● **ABOUT THIS EXERCISE**
Among the entries, find the lines with the string "keyboard" and copy them.

● **Stored items**

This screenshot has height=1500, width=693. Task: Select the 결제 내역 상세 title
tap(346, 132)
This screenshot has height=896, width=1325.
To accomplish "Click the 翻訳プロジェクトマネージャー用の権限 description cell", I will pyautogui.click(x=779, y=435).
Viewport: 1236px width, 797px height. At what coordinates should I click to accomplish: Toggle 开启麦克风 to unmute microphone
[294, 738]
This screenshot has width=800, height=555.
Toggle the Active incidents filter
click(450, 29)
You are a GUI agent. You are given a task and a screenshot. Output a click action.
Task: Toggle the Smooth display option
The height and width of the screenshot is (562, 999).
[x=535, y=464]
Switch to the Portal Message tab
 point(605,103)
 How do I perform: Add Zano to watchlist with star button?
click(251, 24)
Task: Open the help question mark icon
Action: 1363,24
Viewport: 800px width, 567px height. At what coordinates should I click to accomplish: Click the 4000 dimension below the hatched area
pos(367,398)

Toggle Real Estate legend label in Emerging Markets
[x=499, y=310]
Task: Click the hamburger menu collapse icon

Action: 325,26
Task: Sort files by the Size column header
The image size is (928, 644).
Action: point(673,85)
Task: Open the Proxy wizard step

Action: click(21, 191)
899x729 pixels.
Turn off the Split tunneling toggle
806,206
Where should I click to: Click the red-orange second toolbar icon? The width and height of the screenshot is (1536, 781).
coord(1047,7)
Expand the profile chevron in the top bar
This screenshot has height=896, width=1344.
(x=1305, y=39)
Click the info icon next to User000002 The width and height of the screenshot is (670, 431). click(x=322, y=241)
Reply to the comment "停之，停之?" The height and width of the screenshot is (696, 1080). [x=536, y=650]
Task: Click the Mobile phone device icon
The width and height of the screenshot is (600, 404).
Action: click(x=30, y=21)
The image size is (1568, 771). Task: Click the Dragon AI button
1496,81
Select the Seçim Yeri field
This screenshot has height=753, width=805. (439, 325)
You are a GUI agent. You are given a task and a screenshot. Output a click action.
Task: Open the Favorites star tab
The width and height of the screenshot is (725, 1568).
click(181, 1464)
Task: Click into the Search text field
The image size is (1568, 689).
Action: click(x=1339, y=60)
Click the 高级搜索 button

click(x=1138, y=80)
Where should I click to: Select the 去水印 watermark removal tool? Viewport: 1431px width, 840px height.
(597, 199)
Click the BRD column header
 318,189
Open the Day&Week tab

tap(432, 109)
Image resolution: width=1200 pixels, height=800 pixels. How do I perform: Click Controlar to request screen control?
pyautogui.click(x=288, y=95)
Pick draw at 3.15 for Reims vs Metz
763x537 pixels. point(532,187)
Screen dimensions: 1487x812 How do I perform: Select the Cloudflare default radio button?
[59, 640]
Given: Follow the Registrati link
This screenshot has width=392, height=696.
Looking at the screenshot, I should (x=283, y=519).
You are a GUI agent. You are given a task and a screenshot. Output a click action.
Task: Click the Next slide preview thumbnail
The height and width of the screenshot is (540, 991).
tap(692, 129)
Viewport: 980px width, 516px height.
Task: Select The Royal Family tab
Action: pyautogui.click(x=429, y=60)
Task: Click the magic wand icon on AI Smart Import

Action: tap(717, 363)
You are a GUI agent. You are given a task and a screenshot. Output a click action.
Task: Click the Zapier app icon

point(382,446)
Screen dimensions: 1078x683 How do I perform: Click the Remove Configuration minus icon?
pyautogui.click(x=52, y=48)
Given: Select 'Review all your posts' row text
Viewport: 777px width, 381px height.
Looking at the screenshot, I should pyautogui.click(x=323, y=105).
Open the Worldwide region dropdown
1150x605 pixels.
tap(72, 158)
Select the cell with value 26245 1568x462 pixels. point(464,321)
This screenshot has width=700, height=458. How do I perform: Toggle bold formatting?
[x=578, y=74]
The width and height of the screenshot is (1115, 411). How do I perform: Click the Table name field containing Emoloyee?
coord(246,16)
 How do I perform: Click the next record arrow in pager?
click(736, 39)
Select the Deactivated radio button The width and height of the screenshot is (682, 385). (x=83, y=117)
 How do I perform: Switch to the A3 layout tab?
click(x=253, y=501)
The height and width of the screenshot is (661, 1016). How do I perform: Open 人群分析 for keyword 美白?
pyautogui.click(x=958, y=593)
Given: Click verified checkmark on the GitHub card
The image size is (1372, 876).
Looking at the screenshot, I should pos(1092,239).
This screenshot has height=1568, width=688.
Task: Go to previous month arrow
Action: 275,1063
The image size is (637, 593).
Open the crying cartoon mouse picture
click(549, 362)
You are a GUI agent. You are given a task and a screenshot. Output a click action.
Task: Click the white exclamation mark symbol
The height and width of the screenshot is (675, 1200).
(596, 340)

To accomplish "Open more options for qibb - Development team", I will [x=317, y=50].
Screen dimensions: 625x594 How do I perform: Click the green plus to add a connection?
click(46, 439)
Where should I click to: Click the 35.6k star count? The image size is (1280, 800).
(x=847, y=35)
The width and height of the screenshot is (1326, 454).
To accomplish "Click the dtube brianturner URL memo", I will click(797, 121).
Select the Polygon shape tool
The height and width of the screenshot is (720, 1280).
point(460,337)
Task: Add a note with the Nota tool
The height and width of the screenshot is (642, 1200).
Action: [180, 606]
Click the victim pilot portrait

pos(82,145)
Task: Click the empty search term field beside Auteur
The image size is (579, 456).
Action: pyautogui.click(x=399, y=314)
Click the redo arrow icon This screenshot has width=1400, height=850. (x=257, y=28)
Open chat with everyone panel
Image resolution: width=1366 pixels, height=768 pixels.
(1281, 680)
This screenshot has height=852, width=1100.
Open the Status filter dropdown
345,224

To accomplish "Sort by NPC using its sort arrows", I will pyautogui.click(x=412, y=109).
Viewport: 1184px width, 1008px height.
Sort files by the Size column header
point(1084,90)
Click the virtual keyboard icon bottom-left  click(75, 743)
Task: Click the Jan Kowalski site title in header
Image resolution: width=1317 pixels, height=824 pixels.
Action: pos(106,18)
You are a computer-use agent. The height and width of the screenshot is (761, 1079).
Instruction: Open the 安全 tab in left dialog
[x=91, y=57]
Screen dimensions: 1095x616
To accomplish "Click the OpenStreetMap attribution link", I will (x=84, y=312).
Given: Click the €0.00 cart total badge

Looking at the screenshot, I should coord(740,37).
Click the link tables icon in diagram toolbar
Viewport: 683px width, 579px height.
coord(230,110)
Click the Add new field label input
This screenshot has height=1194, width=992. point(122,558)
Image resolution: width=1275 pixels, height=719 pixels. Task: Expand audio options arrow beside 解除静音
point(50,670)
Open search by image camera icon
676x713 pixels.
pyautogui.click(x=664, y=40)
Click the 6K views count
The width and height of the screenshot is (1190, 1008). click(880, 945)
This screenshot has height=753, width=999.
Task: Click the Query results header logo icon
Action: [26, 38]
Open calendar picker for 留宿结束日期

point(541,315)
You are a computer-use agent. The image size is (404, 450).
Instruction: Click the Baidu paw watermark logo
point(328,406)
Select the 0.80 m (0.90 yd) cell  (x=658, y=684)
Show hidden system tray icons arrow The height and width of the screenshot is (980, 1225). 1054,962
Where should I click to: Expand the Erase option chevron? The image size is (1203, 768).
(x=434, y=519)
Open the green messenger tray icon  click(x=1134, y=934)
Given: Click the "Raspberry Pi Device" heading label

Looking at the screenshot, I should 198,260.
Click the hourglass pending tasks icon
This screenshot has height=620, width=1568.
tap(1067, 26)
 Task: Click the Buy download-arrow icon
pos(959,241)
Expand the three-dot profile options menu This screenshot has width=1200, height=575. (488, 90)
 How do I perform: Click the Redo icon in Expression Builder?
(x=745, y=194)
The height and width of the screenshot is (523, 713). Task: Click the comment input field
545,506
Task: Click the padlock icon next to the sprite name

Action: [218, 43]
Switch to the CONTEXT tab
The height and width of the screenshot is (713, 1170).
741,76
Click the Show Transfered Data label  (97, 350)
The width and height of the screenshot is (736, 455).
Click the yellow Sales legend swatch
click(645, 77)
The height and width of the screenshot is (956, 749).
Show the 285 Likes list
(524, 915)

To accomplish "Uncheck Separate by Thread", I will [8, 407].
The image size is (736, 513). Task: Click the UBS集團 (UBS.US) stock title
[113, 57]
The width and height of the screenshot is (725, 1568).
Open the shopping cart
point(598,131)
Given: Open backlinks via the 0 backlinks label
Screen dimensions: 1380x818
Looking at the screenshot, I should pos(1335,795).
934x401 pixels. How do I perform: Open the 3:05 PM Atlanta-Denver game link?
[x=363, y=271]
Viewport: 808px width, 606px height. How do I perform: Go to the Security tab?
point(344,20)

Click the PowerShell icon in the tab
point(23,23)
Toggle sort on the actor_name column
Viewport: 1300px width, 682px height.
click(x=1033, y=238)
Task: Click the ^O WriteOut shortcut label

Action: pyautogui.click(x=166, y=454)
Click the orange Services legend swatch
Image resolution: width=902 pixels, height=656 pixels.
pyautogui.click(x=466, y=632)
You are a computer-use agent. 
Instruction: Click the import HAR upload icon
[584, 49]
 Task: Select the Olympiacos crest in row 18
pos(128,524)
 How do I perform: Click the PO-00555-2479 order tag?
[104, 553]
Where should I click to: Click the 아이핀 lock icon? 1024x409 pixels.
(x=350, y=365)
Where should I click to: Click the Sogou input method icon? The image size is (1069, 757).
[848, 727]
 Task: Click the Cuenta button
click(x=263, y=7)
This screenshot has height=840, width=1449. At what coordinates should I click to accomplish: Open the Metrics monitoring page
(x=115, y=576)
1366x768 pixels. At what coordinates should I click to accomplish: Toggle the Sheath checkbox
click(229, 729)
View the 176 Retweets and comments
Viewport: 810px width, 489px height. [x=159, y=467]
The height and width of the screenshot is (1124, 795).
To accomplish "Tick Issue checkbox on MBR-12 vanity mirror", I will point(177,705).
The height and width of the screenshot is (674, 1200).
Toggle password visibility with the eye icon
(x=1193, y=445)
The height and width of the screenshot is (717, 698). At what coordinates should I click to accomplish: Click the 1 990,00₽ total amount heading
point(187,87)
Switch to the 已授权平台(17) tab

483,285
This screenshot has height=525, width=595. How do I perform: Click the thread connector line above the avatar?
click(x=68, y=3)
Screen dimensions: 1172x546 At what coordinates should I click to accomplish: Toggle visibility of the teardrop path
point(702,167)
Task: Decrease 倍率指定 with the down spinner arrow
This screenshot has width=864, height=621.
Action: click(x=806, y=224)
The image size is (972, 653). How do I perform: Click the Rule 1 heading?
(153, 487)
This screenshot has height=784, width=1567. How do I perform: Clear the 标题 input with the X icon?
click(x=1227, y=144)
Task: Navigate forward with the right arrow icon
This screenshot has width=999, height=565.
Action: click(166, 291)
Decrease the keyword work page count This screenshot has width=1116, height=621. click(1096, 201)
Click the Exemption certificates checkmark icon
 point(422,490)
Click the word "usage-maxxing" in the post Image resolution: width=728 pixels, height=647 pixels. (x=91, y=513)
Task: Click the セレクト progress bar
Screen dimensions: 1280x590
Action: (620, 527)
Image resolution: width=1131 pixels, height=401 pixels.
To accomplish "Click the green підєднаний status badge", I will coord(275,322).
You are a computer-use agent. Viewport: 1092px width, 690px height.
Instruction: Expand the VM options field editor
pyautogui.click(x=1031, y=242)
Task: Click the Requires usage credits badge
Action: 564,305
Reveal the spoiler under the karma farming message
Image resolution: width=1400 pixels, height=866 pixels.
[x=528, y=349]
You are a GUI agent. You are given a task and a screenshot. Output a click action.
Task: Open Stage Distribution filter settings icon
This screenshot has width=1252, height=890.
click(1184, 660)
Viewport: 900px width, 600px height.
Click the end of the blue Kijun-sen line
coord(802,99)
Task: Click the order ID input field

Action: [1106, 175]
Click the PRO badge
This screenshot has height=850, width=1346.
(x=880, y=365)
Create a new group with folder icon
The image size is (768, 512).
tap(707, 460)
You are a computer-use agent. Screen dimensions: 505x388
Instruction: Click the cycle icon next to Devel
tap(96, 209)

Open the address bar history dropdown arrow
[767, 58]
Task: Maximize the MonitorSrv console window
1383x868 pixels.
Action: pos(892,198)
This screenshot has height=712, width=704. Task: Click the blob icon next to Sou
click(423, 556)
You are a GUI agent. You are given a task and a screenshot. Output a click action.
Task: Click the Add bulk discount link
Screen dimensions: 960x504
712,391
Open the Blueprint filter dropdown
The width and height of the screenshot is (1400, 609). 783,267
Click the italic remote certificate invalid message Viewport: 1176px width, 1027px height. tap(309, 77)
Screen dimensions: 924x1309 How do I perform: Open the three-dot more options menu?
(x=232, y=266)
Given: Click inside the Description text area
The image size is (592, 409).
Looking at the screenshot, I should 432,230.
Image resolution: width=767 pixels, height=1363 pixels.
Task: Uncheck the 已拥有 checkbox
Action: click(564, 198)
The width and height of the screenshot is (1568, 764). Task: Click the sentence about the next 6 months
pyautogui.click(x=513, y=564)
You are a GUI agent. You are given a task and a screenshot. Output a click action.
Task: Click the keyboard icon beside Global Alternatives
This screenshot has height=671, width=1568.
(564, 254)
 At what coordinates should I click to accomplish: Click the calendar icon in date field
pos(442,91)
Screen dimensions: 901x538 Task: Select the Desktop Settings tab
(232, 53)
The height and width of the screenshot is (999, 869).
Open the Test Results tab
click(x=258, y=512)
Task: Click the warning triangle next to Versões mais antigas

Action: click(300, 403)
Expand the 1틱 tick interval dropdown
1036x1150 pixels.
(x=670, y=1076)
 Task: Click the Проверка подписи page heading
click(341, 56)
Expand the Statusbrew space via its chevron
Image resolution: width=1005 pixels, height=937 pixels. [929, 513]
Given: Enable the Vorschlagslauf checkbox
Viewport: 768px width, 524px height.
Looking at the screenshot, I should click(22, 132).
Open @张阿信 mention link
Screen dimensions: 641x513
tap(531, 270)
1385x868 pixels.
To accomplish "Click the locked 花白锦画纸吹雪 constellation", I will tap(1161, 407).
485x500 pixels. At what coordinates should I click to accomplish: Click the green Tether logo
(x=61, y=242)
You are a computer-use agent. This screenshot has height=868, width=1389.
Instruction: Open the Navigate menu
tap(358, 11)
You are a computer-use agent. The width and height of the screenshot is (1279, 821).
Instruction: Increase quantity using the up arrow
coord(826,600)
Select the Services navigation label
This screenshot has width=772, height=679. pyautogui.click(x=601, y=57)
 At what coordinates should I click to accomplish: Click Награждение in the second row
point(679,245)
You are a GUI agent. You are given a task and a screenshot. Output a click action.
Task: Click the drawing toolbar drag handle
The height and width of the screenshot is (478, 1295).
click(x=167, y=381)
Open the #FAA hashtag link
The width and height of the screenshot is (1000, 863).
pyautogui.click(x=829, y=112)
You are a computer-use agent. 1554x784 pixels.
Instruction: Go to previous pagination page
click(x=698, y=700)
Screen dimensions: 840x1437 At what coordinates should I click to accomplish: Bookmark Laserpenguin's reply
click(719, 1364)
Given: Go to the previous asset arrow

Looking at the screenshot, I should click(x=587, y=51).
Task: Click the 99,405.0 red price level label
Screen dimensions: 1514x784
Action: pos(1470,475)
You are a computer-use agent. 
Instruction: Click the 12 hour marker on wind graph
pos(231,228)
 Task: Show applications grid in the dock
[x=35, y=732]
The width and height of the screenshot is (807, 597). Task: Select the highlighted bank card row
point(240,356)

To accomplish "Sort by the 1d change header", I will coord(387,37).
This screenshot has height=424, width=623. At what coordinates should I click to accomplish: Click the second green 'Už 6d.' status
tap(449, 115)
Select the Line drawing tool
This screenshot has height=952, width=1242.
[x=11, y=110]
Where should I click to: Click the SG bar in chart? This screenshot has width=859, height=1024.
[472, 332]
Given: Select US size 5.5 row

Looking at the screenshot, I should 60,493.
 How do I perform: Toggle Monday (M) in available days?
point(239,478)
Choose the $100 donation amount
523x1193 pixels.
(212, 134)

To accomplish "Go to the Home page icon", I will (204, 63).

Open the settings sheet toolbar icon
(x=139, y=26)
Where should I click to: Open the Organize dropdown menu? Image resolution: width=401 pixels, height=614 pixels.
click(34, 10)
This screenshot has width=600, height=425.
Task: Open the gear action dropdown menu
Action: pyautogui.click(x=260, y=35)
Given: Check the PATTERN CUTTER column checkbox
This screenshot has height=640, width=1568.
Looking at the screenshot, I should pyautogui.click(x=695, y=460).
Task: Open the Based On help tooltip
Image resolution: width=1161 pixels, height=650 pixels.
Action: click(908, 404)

● **TASK RESULT**
Click the virtual keyboard icon bottom-left  click(75, 743)
Task: Click the keyboard icon beside Global Alternatives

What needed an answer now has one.